In 1990, General Atomics acquired Leading Systems, a small drone maker. Washington had minimal interest in drones then, and Leading Systems had been struggling financially because it was ahead of its time. Things began to pick up by the end of the 1990s, when drones played a surveillance role in the Balkans—the United States was reluctant to put more American soldiers and spies on the ground than was absolutely necessary, and drones proved a useful substitute.

After the turn of the century, the air force and CIA began to get serious about pushing for drones armed with missiles so that they could shoot whatever they could see. The 9/11 attacks jump-started their development. It wasn't long before a Predator drone carrying Hellfire missiles made its first appearance in the skies over Afghanistan.
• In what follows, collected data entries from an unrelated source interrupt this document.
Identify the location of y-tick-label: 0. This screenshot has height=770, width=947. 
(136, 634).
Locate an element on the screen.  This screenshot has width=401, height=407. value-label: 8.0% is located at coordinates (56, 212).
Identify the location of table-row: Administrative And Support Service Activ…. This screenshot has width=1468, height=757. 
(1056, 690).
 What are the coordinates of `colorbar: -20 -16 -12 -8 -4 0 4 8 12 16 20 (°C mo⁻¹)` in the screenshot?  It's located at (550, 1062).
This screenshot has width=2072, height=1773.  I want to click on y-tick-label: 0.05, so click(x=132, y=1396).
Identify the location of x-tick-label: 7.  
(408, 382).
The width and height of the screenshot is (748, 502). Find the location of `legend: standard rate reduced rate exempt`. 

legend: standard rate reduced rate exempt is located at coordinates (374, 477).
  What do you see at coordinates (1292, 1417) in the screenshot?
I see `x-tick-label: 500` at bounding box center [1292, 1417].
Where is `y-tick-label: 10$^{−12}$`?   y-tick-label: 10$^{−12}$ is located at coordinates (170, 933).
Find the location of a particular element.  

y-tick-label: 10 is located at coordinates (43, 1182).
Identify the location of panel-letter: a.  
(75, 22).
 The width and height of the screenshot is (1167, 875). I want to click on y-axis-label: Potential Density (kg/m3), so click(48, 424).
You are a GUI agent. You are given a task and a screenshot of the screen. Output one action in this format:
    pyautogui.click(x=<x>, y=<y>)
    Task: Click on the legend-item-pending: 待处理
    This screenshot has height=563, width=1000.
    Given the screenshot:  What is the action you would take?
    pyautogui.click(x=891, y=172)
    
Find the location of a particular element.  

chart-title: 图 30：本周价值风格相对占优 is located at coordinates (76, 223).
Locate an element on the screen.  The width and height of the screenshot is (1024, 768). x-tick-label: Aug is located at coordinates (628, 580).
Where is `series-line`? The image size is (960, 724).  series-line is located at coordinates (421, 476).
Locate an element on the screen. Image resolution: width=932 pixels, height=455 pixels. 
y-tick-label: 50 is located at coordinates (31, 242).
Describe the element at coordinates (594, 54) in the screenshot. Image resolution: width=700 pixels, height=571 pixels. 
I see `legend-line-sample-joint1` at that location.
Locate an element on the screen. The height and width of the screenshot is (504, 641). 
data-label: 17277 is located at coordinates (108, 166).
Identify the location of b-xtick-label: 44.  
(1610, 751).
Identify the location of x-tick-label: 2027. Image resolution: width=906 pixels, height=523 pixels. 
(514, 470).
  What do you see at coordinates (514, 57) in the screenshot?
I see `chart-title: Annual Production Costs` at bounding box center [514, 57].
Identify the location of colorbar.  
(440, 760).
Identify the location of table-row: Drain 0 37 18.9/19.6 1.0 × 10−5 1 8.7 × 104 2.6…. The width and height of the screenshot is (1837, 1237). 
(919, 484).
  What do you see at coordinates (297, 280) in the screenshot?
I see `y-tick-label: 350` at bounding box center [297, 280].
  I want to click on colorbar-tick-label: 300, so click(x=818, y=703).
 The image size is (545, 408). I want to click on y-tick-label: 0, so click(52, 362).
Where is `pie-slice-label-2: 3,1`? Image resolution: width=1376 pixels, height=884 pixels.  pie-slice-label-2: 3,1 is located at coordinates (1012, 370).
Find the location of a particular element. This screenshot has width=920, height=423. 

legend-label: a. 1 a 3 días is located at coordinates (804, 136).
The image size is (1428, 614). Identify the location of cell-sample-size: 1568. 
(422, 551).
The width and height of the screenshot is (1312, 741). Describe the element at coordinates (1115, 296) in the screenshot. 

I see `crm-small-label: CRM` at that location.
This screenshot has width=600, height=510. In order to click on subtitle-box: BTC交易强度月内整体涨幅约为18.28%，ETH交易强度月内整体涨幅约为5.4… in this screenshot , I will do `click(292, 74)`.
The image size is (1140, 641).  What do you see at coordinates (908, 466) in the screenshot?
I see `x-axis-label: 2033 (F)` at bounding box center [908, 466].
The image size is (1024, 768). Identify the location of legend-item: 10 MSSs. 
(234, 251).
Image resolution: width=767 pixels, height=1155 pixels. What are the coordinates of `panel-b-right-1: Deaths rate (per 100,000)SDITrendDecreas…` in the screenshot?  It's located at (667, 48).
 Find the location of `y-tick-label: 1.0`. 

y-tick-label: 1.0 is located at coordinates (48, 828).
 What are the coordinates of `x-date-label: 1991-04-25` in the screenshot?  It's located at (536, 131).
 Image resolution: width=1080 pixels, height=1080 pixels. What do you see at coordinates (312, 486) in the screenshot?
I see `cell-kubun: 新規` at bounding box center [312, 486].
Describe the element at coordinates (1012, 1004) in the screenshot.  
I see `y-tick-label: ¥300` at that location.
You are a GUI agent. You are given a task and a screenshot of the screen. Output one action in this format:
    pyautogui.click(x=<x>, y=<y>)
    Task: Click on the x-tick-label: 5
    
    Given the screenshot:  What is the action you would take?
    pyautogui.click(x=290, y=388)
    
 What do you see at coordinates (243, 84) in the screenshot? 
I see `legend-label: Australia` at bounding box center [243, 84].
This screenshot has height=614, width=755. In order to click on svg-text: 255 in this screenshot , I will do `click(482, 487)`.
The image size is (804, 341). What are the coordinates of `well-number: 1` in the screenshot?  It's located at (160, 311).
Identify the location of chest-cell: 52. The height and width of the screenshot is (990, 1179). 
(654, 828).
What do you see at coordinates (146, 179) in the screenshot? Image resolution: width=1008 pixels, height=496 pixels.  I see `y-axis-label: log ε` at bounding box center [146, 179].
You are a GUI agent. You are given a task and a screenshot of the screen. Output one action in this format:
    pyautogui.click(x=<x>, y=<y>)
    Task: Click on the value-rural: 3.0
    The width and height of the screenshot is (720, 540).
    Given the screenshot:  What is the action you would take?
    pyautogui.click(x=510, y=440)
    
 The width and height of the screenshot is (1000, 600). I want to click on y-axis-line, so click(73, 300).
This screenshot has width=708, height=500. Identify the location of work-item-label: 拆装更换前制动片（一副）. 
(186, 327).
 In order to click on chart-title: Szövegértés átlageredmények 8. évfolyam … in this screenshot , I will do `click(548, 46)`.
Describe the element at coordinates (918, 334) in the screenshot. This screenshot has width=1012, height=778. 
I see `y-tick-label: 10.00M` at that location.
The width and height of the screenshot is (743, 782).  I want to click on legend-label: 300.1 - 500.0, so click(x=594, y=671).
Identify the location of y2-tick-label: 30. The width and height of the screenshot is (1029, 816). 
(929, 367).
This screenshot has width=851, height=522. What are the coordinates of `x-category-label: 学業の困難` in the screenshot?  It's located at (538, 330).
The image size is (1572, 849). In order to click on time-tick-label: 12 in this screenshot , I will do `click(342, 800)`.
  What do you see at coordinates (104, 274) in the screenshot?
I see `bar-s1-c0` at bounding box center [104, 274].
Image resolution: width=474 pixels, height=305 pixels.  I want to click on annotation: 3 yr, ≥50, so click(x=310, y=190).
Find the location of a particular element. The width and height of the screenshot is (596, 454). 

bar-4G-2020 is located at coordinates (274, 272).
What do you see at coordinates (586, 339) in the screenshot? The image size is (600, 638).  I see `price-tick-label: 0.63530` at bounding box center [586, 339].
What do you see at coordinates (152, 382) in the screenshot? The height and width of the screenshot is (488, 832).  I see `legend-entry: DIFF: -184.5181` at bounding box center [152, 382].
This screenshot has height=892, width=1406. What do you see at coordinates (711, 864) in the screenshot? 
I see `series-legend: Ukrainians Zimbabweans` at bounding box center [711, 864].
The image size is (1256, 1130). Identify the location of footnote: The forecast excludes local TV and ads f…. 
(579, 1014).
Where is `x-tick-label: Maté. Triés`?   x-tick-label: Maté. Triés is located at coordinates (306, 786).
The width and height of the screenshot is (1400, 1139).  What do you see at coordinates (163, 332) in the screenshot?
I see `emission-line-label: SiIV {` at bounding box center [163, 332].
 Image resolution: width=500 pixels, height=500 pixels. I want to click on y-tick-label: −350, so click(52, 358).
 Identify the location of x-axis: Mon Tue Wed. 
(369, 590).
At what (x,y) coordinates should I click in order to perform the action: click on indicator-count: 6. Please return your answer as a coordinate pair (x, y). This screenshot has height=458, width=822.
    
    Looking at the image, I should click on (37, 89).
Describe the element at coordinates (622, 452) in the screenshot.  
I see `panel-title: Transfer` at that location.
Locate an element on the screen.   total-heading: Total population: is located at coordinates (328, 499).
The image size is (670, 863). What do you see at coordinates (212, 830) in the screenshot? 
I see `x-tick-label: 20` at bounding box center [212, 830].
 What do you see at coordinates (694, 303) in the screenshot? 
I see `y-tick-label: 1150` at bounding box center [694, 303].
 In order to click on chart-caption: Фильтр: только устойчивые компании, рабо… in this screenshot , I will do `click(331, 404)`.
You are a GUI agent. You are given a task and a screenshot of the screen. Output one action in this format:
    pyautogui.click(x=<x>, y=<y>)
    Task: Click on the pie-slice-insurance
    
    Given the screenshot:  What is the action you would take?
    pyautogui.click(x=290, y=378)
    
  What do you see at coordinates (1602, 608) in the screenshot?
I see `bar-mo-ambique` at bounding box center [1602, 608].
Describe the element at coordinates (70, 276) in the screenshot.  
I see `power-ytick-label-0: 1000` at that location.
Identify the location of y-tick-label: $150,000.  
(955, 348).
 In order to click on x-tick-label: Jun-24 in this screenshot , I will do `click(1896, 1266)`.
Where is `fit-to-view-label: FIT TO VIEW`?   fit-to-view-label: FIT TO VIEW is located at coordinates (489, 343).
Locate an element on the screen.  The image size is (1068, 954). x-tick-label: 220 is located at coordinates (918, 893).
The General Atomics Predator was followed by the larger and more powerful General Atomics Reaper, and the air force, a pilot-centric service that had long been dismissive of unmanned aerial vehicles (UAVs), read the writing on the wall and began to convert squadrons of piloted fighters into squadrons of drones. Today, the air force is training more personnel to operate drones than to actually fly manned aircraft. The service has also waged a prolonged turf battle with the CIA for control over the government's fleet of armed drones. In effect, this battle has been over who could give the most money to the Blue brothers. In 2013, President Obama appeared to side with the Pentagon when it was reported that he had decided to shift most drone operations away from the CIA to the air force, but the CIA fought back and refused to relinquish its central role in drone strikes. Meanwhile, the Department of Homeland Security has been getting its own Predators for border surveillance, and General Atomics has been allowed to begin selling unarmed Predators to other nations, even in the Middle East.